(LÍNEAS PROPORCIONADAS):

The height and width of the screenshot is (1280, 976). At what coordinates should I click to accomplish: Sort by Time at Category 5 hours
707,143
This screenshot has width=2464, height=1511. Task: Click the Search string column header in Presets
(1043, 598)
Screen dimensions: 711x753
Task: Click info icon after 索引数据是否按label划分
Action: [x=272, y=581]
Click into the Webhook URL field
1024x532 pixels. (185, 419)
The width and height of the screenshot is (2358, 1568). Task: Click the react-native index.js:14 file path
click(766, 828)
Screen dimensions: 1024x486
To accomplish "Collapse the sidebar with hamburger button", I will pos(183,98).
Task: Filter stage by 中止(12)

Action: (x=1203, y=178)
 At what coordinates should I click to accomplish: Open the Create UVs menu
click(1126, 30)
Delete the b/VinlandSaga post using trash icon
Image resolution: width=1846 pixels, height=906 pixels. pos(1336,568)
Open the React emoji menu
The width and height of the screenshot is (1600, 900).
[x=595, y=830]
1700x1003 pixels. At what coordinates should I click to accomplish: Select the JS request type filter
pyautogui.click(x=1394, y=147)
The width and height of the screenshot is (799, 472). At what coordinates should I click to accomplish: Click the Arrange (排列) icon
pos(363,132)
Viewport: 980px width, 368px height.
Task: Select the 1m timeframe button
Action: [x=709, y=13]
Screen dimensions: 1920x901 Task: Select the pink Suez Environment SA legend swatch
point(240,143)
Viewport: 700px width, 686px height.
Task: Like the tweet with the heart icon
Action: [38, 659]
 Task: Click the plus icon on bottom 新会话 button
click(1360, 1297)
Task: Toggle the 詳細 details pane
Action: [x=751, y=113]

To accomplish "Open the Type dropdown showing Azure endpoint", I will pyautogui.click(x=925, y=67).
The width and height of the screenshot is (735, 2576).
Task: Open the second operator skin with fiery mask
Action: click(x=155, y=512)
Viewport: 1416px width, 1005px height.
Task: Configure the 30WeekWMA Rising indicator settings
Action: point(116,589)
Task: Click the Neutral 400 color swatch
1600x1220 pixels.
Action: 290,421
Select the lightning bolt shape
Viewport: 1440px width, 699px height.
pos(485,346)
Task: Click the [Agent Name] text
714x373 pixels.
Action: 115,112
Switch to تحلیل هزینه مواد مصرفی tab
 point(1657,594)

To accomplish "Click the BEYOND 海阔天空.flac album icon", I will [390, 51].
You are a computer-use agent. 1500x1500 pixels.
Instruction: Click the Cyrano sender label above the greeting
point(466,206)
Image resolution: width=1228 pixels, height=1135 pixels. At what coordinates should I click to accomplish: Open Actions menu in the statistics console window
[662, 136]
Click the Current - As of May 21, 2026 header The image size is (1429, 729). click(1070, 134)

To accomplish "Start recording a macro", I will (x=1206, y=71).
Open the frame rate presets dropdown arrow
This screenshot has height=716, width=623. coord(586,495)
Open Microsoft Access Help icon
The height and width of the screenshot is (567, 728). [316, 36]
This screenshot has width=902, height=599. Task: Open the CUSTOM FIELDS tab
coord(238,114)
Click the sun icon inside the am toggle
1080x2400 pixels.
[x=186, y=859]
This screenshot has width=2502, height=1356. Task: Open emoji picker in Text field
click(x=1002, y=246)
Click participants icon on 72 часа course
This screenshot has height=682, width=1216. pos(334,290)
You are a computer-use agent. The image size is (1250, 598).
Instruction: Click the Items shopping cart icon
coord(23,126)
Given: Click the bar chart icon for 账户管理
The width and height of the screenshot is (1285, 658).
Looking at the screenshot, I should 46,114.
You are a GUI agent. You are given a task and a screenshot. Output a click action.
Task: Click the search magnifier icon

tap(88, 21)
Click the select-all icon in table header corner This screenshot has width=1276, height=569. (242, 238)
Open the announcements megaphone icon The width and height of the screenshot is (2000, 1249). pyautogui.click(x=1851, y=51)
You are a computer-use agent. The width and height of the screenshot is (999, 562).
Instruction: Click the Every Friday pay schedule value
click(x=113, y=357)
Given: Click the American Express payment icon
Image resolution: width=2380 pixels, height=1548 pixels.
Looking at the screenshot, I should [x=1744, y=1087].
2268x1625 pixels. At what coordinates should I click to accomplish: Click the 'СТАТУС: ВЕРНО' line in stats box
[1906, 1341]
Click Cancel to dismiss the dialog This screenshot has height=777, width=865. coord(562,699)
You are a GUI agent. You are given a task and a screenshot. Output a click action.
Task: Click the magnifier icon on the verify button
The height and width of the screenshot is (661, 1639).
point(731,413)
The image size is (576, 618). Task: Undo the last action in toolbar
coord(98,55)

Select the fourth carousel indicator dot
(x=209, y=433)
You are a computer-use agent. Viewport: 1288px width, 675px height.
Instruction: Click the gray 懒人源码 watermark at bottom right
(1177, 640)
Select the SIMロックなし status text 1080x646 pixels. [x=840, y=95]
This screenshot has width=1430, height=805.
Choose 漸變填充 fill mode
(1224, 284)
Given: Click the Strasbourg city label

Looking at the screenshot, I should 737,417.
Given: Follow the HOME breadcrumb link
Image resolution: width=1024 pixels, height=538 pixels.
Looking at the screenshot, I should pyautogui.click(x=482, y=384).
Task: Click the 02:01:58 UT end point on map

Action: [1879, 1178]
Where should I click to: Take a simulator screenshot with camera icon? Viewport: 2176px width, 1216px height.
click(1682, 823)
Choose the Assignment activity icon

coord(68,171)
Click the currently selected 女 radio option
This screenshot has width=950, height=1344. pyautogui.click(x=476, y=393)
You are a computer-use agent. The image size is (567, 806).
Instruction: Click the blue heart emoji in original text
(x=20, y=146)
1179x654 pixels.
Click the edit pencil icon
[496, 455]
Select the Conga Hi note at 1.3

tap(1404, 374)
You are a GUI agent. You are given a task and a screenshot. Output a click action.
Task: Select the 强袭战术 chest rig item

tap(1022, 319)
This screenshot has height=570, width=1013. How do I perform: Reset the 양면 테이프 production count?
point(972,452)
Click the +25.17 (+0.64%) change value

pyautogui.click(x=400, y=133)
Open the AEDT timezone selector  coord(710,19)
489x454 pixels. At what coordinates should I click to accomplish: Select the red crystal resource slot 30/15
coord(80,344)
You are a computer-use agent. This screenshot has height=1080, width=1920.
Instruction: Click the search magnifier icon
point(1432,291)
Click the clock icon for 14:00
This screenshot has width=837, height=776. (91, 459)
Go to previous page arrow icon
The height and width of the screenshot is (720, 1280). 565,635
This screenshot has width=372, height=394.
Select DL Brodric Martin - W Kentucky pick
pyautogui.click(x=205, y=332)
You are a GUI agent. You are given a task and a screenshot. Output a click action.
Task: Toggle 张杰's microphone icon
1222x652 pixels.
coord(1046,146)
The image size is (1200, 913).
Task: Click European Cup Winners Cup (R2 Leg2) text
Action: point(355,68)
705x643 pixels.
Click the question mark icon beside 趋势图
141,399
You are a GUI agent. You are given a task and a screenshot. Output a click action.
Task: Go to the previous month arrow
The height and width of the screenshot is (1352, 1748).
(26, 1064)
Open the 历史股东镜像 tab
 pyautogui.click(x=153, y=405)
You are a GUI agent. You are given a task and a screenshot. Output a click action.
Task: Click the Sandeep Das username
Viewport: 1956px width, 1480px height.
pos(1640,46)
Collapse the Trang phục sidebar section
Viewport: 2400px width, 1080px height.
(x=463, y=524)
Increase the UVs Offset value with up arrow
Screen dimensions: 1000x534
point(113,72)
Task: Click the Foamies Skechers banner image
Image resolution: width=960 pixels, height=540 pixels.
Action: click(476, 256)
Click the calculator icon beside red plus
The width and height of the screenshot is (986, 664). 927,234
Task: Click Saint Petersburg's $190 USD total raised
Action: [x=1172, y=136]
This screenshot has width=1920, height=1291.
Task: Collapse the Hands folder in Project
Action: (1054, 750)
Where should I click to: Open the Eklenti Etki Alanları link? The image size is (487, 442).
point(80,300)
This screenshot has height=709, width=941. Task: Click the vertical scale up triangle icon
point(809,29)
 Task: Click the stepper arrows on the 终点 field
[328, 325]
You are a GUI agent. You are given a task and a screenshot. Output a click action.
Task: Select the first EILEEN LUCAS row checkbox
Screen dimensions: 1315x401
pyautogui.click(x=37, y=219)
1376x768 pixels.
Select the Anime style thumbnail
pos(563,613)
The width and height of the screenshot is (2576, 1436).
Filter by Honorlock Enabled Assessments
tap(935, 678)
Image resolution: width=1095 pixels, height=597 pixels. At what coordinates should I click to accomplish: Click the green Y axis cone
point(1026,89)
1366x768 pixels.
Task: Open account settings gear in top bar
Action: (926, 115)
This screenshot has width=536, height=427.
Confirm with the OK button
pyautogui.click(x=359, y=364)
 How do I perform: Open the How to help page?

(TAREA A REALIZAR):
¿Qué líneas de arriba contienen la cadena "dropdown"? Muéstralas todas, teniendo en cuenta mayúsculas y minúsculas.

(RESPUESTA DEL EJERCICIO):
To accomplish "Open the Type dropdown showing Azure endpoint", I will pyautogui.click(x=925, y=67).
Open the frame rate presets dropdown arrow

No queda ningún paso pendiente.